[7.50]
"Mızmızlanmayı bırakır mısın artık alt tarafı otobüsü kaçırdık ayrıca bir ders geç gitsek bir şey de olmaz Minho sakin ol."
Bu halleri bazen sinirimi bozmuyor değildi."Bir şey olmaz derken Felix kendine gel boş boş azarlamaları duymamak için bile okula bir saat erken gidebilirim, ayrıca sınav vardı siktir ya."
"Hassiktir." Büyük sıçmıştım ben daha okulda ikinci haftamızdı ve sınavdan nasıl yırtmaya çalışacağımı düşünmeye başlamıştım bile
"Salaksın felix sana o kadar hatırlattım."

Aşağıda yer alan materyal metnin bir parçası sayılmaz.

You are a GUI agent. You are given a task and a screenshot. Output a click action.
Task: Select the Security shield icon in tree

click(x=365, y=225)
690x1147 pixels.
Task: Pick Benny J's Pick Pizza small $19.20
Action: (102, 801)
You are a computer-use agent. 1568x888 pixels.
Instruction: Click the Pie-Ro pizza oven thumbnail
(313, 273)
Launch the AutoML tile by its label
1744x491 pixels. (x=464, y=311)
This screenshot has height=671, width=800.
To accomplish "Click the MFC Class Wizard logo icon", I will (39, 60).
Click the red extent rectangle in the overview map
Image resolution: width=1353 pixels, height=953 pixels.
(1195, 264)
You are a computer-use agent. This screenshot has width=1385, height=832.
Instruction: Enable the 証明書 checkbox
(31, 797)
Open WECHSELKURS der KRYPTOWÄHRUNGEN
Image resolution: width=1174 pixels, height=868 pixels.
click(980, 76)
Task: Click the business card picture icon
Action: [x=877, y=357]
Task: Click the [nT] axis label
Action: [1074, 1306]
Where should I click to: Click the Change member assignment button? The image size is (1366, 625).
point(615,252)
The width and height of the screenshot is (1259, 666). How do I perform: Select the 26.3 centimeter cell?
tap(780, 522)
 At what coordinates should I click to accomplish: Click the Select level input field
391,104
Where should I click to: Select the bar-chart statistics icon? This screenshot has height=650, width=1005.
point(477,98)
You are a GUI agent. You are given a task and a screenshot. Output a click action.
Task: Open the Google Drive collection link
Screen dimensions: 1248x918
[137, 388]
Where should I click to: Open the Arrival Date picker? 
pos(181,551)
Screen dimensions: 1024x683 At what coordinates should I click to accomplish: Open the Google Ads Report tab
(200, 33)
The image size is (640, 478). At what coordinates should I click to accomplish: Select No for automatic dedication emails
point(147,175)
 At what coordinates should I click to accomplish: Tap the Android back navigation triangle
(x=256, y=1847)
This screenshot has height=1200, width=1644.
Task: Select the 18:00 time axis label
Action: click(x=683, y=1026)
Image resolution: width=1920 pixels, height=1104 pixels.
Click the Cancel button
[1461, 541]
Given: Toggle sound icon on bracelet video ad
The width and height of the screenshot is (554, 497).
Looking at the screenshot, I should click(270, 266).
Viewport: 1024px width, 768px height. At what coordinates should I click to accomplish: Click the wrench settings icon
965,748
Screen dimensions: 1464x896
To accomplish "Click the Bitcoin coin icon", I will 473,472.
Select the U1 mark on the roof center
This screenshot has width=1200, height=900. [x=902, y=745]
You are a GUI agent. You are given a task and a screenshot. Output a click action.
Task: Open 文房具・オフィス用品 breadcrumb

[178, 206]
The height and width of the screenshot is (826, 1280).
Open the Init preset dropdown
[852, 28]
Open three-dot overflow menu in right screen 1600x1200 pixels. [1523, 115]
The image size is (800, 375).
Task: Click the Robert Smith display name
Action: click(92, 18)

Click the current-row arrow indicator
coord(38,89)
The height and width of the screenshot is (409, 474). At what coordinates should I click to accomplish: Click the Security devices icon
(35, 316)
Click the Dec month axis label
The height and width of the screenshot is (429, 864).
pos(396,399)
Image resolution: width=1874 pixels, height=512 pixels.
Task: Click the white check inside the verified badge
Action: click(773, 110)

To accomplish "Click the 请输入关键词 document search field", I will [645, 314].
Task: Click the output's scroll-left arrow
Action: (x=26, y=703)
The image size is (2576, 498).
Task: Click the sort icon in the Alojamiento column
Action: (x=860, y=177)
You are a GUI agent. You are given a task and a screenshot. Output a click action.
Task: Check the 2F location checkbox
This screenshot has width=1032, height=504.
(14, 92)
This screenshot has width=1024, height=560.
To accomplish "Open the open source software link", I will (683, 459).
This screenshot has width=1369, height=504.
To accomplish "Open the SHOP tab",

"Bende insanım ya hani unutabilirim falan." demiştim tepki vererek."Bunu unutacak kadar aptal olduğunu ummuyordum." Gözlerini devirerek okula çıkan yollara baktı.
Ne yapacağımızı bilmeyerek yürümeye devam ediyorduk.
"Rapor mu alsak?"
Eğer böyle saçmalamaya devam edersem gerçekten Minho'dan dayak yiyecektim.."Ne boş yaptın, hızlan yetişemeyeceğiz."demişti.
"Çalışmadığın bir sınava nasıl girmeyi bekliyorsun?" İç çekmiştim."Umrumda değil." Yüzünden şerefsiz gülümsemesi de eksik olmuyordu.
"Gelmiyorum ben, hem yetişemeyeceğiz."
"Görüşürüz canım, hocaya da sen hesap verirsin."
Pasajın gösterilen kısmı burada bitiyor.